The storm clouds that had threatened to dump rain over the base throughout the morning swept across the sky as the transport made the final switchback turn that would bring them to the gate. Glumly, Petty Officer Shepard looked up. The clouds were a deep black, much like he'd heard people on base describe New Eden's famous summer storms. Except it's late autumn here. Shepard thought to himself. At least it wasn't raining yet, although the clouds did flash with internal lightning the deep red of the sunrise. No thunder, either, just the lightning. The jounce of tires on gravel path threatened to send him sprawling, drawing his attention forward, to the base's small gate house.
"Where is everyone, Ma'am?" one of the helmeted Black Ops soldiers asked, echoing Shepard's own question. The gate house was empty, its small control shack standing desolate. The gate itself had been left wide open. Just outside the perimeter fence, Shepard could see the other transport, but neither the soldiers who had manned it, nor the protesters they had been sent to disperse where anywhere to be seen.
"Curious, do you think they've gone on the hunt? Chasing down those dissidents of yours?" Balak asked from where he stood behind the lieutenant. He cradled a wicked looking weapon in his arms that looked like the offspring of a sniper rifle and a Cartwright light tank.

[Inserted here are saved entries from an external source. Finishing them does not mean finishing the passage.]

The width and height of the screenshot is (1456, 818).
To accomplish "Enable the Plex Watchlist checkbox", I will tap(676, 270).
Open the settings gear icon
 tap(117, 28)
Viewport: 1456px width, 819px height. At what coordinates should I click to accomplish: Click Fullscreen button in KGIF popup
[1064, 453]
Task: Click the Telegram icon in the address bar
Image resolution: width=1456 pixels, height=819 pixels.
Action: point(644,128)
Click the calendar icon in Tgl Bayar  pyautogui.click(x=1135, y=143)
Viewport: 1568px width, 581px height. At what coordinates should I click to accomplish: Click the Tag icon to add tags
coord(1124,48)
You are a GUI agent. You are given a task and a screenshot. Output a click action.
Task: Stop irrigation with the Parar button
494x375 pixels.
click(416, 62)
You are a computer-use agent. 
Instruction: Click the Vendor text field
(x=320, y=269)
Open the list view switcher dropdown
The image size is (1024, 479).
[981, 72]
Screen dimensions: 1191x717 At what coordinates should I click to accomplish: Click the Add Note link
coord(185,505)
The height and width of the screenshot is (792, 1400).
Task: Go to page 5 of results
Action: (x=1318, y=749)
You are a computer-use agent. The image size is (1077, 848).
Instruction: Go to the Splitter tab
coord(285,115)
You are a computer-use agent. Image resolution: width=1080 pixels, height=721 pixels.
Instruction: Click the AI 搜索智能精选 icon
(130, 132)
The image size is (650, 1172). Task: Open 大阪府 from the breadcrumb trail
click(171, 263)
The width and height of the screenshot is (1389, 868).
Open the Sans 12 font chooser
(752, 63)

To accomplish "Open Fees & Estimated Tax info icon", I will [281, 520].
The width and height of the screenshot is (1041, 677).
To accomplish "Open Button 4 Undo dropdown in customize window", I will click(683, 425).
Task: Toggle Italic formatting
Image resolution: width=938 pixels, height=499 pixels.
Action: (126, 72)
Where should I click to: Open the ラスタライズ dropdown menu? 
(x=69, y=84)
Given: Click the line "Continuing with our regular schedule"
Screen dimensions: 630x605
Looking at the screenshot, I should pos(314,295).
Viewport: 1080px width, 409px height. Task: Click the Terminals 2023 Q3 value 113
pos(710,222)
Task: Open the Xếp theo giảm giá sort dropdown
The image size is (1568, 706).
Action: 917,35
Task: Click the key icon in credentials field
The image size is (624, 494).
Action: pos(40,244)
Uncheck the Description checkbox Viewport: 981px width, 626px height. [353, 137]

"Not likely," Montoya replied sharply, "Their orders were simply to disperse, and even if they did pursue, they would have closed the gate. And they likely wouldn't have left the Alvis." She smacked on the roof of the cab again, signaling the driver to a stop. The six-wheeled transport slowly rolled to stillness some fifty yards from the gate. "We walk the rest of the way. Bhatia, stay with the car and keep the engine running. The rest of you, I want a skirmish line, loose dispersal. Shepard, Spectre, you're with me."
The squad piled out of the back of the Alvis with practiced precision. If their hearts thundered as loudly as Shepard's did, they didn't show it. Intsead, they moved quietly, precisely, shaking out into a staggered line that picked its way forward in pairs, each one leap frogging past the other before dropping to a knee and sweeping the area with their Razor carbines. Shepard hopped down, careful to catch himself before he slipped in the mud. The terrain at the bottom of the valley was wet, marshy. Beyond the gate, pink, balloon-like creatures floated above wide pools to either side of the one-track road that led down to the city at the mouth of the valley. The young Navy spacer crept forward behind the Sentinel, both of them bent almost double. Behind him, he could hear the deep, alien breathing of the Spectre.
Up ahead, the skirmish line reached the gate and paused, letting them catch up. As they approached the control shack, Shepard's ears perked up. He could hear something. A steady hiss. Radio static. By the looks of the way the soldiers around him shook their heads slightly, it seemed they were getting it too. Montoya crept up to where her lead trooper crouched just beside the gate and the two seemed to converse. She turned back and fixed Shepard with those golden tinted eyes and jerked her head toward the shack. Taking her meaning, Shepard shuffled over to the small outhouse. The outward facing window across from the door was broken, the shards of glass that had once been its pane crunched under his boots as he slipped inside. The culprit behind the hissing was immediately apparent. The radio mouthpiece dangled from its console, swaying slightly in the breeze that carried the storm clouds overhead. Cautiously, Shepard reached out and replaced it on its stand. His fingers came away slick. He looked down and stifled a squeak. "Lieutenant," he hissed, once he was sure his fright wouldn't escape into his voice. Montoya doubled back and came in beside him. He showed her his hand. "Blood, ma'am."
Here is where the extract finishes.